━━━ 演習用資料 ━━━

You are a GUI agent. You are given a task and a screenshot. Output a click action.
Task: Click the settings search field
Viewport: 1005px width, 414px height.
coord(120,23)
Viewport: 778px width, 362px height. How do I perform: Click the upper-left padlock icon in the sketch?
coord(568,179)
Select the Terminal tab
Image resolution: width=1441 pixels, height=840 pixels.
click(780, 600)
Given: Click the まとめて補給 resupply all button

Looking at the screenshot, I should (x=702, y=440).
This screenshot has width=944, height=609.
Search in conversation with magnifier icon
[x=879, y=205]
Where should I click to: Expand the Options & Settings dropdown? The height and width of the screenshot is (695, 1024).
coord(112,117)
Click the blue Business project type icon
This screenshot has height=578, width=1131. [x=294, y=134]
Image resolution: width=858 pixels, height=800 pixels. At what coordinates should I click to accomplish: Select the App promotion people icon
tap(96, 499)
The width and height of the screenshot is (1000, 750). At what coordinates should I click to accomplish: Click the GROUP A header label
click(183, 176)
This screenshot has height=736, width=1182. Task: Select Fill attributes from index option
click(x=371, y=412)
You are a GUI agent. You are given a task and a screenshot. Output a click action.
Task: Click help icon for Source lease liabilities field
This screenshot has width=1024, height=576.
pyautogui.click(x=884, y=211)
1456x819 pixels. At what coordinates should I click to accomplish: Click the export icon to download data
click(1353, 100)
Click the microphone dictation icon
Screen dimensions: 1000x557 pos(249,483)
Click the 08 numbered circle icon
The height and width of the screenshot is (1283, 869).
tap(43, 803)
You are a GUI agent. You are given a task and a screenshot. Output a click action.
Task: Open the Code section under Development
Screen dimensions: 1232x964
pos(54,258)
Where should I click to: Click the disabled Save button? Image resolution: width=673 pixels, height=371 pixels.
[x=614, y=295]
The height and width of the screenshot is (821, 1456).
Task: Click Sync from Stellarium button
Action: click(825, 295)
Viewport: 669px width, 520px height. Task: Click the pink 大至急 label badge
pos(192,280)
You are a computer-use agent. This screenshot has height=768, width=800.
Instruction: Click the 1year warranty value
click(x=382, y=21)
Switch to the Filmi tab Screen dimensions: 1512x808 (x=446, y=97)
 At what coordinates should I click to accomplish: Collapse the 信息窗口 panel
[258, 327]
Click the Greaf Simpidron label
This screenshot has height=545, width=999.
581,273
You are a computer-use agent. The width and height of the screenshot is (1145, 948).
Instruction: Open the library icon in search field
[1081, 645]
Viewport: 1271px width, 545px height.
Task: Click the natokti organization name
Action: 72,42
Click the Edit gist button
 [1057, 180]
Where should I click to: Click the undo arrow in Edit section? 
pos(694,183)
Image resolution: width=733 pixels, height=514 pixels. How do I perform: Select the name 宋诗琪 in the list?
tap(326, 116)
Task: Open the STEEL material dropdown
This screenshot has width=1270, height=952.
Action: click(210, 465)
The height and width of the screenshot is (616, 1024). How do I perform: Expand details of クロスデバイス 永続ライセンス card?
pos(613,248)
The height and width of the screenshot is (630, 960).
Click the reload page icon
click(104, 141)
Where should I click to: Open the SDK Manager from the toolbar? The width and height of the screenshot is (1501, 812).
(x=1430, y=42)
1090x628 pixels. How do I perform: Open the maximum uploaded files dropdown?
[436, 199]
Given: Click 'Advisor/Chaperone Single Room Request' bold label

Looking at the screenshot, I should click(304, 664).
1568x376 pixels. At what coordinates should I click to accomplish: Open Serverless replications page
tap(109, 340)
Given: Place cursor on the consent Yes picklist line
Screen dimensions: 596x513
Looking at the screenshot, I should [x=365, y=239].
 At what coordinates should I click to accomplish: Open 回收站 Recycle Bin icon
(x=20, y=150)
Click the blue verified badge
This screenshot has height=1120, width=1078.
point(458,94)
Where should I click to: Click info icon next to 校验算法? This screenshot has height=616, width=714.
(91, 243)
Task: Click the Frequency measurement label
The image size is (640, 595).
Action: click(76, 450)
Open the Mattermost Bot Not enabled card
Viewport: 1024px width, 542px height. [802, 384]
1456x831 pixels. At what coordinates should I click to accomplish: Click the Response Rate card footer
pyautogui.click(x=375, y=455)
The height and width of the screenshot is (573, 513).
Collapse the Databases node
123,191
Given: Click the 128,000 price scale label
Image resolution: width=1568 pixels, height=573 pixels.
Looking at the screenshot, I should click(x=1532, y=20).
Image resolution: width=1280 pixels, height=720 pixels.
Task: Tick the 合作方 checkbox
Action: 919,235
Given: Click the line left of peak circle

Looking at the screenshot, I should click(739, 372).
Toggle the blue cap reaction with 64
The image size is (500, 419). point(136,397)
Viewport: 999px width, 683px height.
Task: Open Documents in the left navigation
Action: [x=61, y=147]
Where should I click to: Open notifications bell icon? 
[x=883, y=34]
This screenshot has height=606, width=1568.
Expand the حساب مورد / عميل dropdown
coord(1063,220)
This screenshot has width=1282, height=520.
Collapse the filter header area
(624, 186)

━━━

* _作業内容_
上に並ぶ行をすべて、一字一句変えずに書き写してください。

* _完全な解答_
You are a GUI agent. You are given a task and a screenshot. Output a click action.
Task: Click the settings search field
Viewport: 1005px width, 414px height.
coord(120,23)
Viewport: 778px width, 362px height. How do I perform: Click the upper-left padlock icon in the sketch?
coord(568,179)
Select the Terminal tab
Image resolution: width=1441 pixels, height=840 pixels.
click(780, 600)
Given: Click the まとめて補給 resupply all button

Looking at the screenshot, I should (x=702, y=440).
This screenshot has width=944, height=609.
Search in conversation with magnifier icon
[x=879, y=205]
Where should I click to: Expand the Options & Settings dropdown? The height and width of the screenshot is (695, 1024).
coord(112,117)
Click the blue Business project type icon
This screenshot has height=578, width=1131. [x=294, y=134]
Image resolution: width=858 pixels, height=800 pixels. At what coordinates should I click to accomplish: Select the App promotion people icon
tap(96, 499)
The width and height of the screenshot is (1000, 750). At what coordinates should I click to accomplish: Click the GROUP A header label
click(183, 176)
This screenshot has height=736, width=1182. Task: Select Fill attributes from index option
click(x=371, y=412)
You are a GUI agent. You are given a task and a screenshot. Output a click action.
Task: Click help icon for Source lease liabilities field
This screenshot has width=1024, height=576.
pyautogui.click(x=884, y=211)
1456x819 pixels. At what coordinates should I click to accomplish: Click the export icon to download data
click(1353, 100)
Click the microphone dictation icon
Screen dimensions: 1000x557 pos(249,483)
Click the 08 numbered circle icon
The height and width of the screenshot is (1283, 869).
tap(43, 803)
You are a GUI agent. You are given a task and a screenshot. Output a click action.
Task: Open the Code section under Development
Screen dimensions: 1232x964
pos(54,258)
Where should I click to: Click the disabled Save button? Image resolution: width=673 pixels, height=371 pixels.
[x=614, y=295]
The height and width of the screenshot is (821, 1456).
Task: Click Sync from Stellarium button
Action: click(825, 295)
Viewport: 669px width, 520px height. Task: Click the pink 大至急 label badge
pos(192,280)
You are a computer-use agent. This screenshot has height=768, width=800.
Instruction: Click the 1year warranty value
click(x=382, y=21)
Switch to the Filmi tab Screen dimensions: 1512x808 (x=446, y=97)
 At what coordinates should I click to accomplish: Collapse the 信息窗口 panel
[258, 327]
Click the Greaf Simpidron label
This screenshot has height=545, width=999.
581,273
You are a computer-use agent. The width and height of the screenshot is (1145, 948).
Instruction: Open the library icon in search field
[1081, 645]
Viewport: 1271px width, 545px height.
Task: Click the natokti organization name
Action: 72,42
Click the Edit gist button
 [1057, 180]
Where should I click to: Click the undo arrow in Edit section? 
pos(694,183)
Image resolution: width=733 pixels, height=514 pixels. How do I perform: Select the name 宋诗琪 in the list?
tap(326, 116)
Task: Open the STEEL material dropdown
This screenshot has width=1270, height=952.
Action: click(210, 465)
The height and width of the screenshot is (616, 1024). How do I perform: Expand details of クロスデバイス 永続ライセンス card?
pos(613,248)
The height and width of the screenshot is (630, 960).
Click the reload page icon
click(104, 141)
Where should I click to: Open the SDK Manager from the toolbar? The width and height of the screenshot is (1501, 812).
(x=1430, y=42)
1090x628 pixels. How do I perform: Open the maximum uploaded files dropdown?
[436, 199]
Given: Click 'Advisor/Chaperone Single Room Request' bold label

Looking at the screenshot, I should click(304, 664).
1568x376 pixels. At what coordinates should I click to accomplish: Open Serverless replications page
tap(109, 340)
Given: Place cursor on the consent Yes picklist line
Screen dimensions: 596x513
Looking at the screenshot, I should [x=365, y=239].
 At what coordinates should I click to accomplish: Open 回收站 Recycle Bin icon
(x=20, y=150)
Click the blue verified badge
This screenshot has height=1120, width=1078.
point(458,94)
Where should I click to: Click info icon next to 校验算法? This screenshot has height=616, width=714.
(91, 243)
Task: Click the Frequency measurement label
The image size is (640, 595).
Action: click(76, 450)
Open the Mattermost Bot Not enabled card
Viewport: 1024px width, 542px height. [802, 384]
1456x831 pixels. At what coordinates should I click to accomplish: Click the Response Rate card footer
pyautogui.click(x=375, y=455)
The height and width of the screenshot is (573, 513).
Collapse the Databases node
123,191
Given: Click the 128,000 price scale label
Image resolution: width=1568 pixels, height=573 pixels.
Looking at the screenshot, I should click(x=1532, y=20).
Image resolution: width=1280 pixels, height=720 pixels.
Task: Tick the 合作方 checkbox
Action: 919,235
Given: Click the line left of peak circle

Looking at the screenshot, I should click(739, 372).
Toggle the blue cap reaction with 64
The image size is (500, 419). point(136,397)
Viewport: 999px width, 683px height.
Task: Open Documents in the left navigation
Action: [x=61, y=147]
Where should I click to: Open notifications bell icon? 
[x=883, y=34]
This screenshot has height=606, width=1568.
Expand the حساب مورد / عميل dropdown
coord(1063,220)
This screenshot has width=1282, height=520.
Collapse the filter header area
(624, 186)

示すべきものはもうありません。